[start of Material]
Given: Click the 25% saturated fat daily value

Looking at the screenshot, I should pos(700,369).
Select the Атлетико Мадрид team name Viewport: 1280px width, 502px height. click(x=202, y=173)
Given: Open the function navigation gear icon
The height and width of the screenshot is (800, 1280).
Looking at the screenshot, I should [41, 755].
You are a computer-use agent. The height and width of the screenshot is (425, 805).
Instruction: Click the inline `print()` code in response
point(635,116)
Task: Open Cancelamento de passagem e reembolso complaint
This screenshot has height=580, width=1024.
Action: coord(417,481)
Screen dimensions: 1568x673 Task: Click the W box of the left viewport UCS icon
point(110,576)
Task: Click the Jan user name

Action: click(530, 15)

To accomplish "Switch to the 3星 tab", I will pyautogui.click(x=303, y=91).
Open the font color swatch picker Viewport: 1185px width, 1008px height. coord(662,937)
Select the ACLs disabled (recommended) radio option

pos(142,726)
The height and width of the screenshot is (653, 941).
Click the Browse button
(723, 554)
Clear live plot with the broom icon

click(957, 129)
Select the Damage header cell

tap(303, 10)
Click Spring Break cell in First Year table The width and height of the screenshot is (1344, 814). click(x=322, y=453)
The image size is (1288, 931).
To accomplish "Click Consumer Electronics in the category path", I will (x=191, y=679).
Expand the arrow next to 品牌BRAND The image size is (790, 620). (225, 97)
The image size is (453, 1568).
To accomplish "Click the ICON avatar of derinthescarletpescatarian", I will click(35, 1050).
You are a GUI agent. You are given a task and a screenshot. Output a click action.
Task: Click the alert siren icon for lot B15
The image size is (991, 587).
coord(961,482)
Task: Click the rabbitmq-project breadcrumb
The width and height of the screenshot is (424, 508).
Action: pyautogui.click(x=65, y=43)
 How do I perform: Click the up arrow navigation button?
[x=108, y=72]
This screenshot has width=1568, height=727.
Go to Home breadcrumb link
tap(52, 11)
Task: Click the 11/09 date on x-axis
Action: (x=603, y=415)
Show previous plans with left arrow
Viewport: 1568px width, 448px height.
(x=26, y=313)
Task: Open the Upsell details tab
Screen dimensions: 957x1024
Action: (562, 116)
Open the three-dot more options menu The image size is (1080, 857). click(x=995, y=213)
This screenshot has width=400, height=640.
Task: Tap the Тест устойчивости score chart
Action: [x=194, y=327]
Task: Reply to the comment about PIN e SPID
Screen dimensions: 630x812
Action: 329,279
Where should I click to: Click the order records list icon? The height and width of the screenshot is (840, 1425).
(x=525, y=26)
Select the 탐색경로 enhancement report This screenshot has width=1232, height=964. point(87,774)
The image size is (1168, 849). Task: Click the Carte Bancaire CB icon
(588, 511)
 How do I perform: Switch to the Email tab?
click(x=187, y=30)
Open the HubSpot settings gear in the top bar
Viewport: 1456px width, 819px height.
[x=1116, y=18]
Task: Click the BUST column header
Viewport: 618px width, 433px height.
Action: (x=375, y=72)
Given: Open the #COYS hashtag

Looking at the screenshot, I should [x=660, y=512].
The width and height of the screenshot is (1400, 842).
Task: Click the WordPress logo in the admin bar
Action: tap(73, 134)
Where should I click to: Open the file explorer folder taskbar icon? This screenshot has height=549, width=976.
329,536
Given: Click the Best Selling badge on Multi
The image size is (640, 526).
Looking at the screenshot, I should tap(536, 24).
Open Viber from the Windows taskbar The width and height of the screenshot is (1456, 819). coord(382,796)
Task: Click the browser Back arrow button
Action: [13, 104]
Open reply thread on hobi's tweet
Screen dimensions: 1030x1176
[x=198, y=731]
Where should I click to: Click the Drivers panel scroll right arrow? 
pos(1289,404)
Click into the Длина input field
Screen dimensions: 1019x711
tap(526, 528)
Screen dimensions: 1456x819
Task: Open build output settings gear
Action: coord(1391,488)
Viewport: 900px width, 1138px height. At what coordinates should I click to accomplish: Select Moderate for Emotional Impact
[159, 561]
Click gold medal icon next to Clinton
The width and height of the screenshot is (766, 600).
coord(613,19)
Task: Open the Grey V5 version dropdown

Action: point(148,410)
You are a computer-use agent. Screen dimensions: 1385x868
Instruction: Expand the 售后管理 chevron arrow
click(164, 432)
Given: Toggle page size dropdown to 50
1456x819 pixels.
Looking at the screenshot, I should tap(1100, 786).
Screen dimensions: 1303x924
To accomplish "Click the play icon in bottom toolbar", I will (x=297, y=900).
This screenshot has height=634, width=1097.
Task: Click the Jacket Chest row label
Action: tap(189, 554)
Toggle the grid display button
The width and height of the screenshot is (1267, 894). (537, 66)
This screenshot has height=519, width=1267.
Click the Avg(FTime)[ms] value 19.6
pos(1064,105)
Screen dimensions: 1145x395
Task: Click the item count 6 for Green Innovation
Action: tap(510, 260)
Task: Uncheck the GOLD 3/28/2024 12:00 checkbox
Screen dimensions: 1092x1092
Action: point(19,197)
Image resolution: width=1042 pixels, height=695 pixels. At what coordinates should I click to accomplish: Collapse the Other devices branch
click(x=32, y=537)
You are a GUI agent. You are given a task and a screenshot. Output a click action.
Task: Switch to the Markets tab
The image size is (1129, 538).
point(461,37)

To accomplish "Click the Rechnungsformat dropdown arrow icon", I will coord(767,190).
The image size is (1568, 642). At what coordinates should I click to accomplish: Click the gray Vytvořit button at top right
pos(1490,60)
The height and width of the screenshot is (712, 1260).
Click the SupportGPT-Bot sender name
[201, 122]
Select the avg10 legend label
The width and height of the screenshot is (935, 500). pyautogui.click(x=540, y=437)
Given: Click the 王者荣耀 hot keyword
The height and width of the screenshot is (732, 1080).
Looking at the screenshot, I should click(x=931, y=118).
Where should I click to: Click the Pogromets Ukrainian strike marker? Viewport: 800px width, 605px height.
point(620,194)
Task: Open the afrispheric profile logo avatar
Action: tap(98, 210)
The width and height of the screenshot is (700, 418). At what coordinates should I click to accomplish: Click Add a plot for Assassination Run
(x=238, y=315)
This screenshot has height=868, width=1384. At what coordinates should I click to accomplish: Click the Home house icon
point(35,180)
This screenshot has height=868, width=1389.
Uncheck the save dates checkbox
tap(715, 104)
[end of Material]
## Written instruction:
Copy all of the records above without changing anything.

## Output below:
Given: Click the 25% saturated fat daily value

Looking at the screenshot, I should pos(700,369).
Select the Атлетико Мадрид team name Viewport: 1280px width, 502px height. click(x=202, y=173)
Given: Open the function navigation gear icon
The height and width of the screenshot is (800, 1280).
Looking at the screenshot, I should [41, 755].
You are a computer-use agent. The height and width of the screenshot is (425, 805).
Instruction: Click the inline `print()` code in response
point(635,116)
Task: Open Cancelamento de passagem e reembolso complaint
This screenshot has height=580, width=1024.
Action: coord(417,481)
Screen dimensions: 1568x673 Task: Click the W box of the left viewport UCS icon
point(110,576)
Task: Click the Jan user name

Action: click(530, 15)

To accomplish "Switch to the 3星 tab", I will pyautogui.click(x=303, y=91).
Open the font color swatch picker Viewport: 1185px width, 1008px height. coord(662,937)
Select the ACLs disabled (recommended) radio option

pos(142,726)
The height and width of the screenshot is (653, 941).
Click the Browse button
(723, 554)
Clear live plot with the broom icon

click(957, 129)
Select the Damage header cell

tap(303, 10)
Click Spring Break cell in First Year table The width and height of the screenshot is (1344, 814). click(x=322, y=453)
The image size is (1288, 931).
To accomplish "Click Consumer Electronics in the category path", I will (x=191, y=679).
Expand the arrow next to 品牌BRAND The image size is (790, 620). (225, 97)
The image size is (453, 1568).
To accomplish "Click the ICON avatar of derinthescarletpescatarian", I will click(35, 1050).
You are a GUI agent. You are given a task and a screenshot. Output a click action.
Task: Click the alert siren icon for lot B15
The image size is (991, 587).
coord(961,482)
Task: Click the rabbitmq-project breadcrumb
The width and height of the screenshot is (424, 508).
Action: pyautogui.click(x=65, y=43)
 How do I perform: Click the up arrow navigation button?
[x=108, y=72]
This screenshot has width=1568, height=727.
Go to Home breadcrumb link
tap(52, 11)
Task: Click the 11/09 date on x-axis
Action: (x=603, y=415)
Show previous plans with left arrow
Viewport: 1568px width, 448px height.
(x=26, y=313)
Task: Open the Upsell details tab
Screen dimensions: 957x1024
Action: (562, 116)
Open the three-dot more options menu The image size is (1080, 857). click(x=995, y=213)
This screenshot has width=400, height=640.
Task: Tap the Тест устойчивости score chart
Action: [x=194, y=327]
Task: Reply to the comment about PIN e SPID
Screen dimensions: 630x812
Action: 329,279
Where should I click to: Click the order records list icon? The height and width of the screenshot is (840, 1425).
(x=525, y=26)
Select the 탐색경로 enhancement report This screenshot has width=1232, height=964. point(87,774)
The image size is (1168, 849). Task: Click the Carte Bancaire CB icon
(588, 511)
 How do I perform: Switch to the Email tab?
click(x=187, y=30)
Open the HubSpot settings gear in the top bar
Viewport: 1456px width, 819px height.
[x=1116, y=18]
Task: Click the BUST column header
Viewport: 618px width, 433px height.
Action: (x=375, y=72)
Given: Open the #COYS hashtag

Looking at the screenshot, I should [x=660, y=512].
The width and height of the screenshot is (1400, 842).
Task: Click the WordPress logo in the admin bar
Action: tap(73, 134)
Where should I click to: Open the file explorer folder taskbar icon? This screenshot has height=549, width=976.
329,536
Given: Click the Best Selling badge on Multi
The image size is (640, 526).
Looking at the screenshot, I should tap(536, 24).
Open Viber from the Windows taskbar The width and height of the screenshot is (1456, 819). coord(382,796)
Task: Click the browser Back arrow button
Action: [13, 104]
Open reply thread on hobi's tweet
Screen dimensions: 1030x1176
[x=198, y=731]
Where should I click to: Click the Drivers panel scroll right arrow? 
pos(1289,404)
Click into the Длина input field
Screen dimensions: 1019x711
tap(526, 528)
Screen dimensions: 1456x819
Task: Open build output settings gear
Action: coord(1391,488)
Viewport: 900px width, 1138px height. At what coordinates should I click to accomplish: Select Moderate for Emotional Impact
[159, 561]
Click gold medal icon next to Clinton
The width and height of the screenshot is (766, 600).
coord(613,19)
Task: Open the Grey V5 version dropdown

Action: point(148,410)
You are a computer-use agent. Screen dimensions: 1385x868
Instruction: Expand the 售后管理 chevron arrow
click(164, 432)
Given: Toggle page size dropdown to 50
1456x819 pixels.
Looking at the screenshot, I should tap(1100, 786).
Screen dimensions: 1303x924
To accomplish "Click the play icon in bottom toolbar", I will (x=297, y=900).
This screenshot has height=634, width=1097.
Task: Click the Jacket Chest row label
Action: tap(189, 554)
Toggle the grid display button
The width and height of the screenshot is (1267, 894). (537, 66)
This screenshot has height=519, width=1267.
Click the Avg(FTime)[ms] value 19.6
pos(1064,105)
Screen dimensions: 1145x395
Task: Click the item count 6 for Green Innovation
Action: tap(510, 260)
Task: Uncheck the GOLD 3/28/2024 12:00 checkbox
Screen dimensions: 1092x1092
Action: point(19,197)
Image resolution: width=1042 pixels, height=695 pixels. At what coordinates should I click to accomplish: Collapse the Other devices branch
click(x=32, y=537)
You are a GUI agent. You are given a task and a screenshot. Output a click action.
Task: Switch to the Markets tab
The image size is (1129, 538).
point(461,37)

To accomplish "Click the Rechnungsformat dropdown arrow icon", I will coord(767,190).
The image size is (1568, 642). At what coordinates should I click to accomplish: Click the gray Vytvořit button at top right
pos(1490,60)
The height and width of the screenshot is (712, 1260).
Click the SupportGPT-Bot sender name
[201, 122]
Select the avg10 legend label
The width and height of the screenshot is (935, 500). pyautogui.click(x=540, y=437)
Given: Click the 王者荣耀 hot keyword
The height and width of the screenshot is (732, 1080).
Looking at the screenshot, I should click(x=931, y=118).
Where should I click to: Click the Pogromets Ukrainian strike marker? Viewport: 800px width, 605px height.
point(620,194)
Task: Open the afrispheric profile logo avatar
Action: tap(98, 210)
The width and height of the screenshot is (700, 418). At what coordinates should I click to accomplish: Click Add a plot for Assassination Run
(x=238, y=315)
This screenshot has height=868, width=1384. At what coordinates should I click to accomplish: Click the Home house icon
point(35,180)
This screenshot has height=868, width=1389.
Uncheck the save dates checkbox
tap(715, 104)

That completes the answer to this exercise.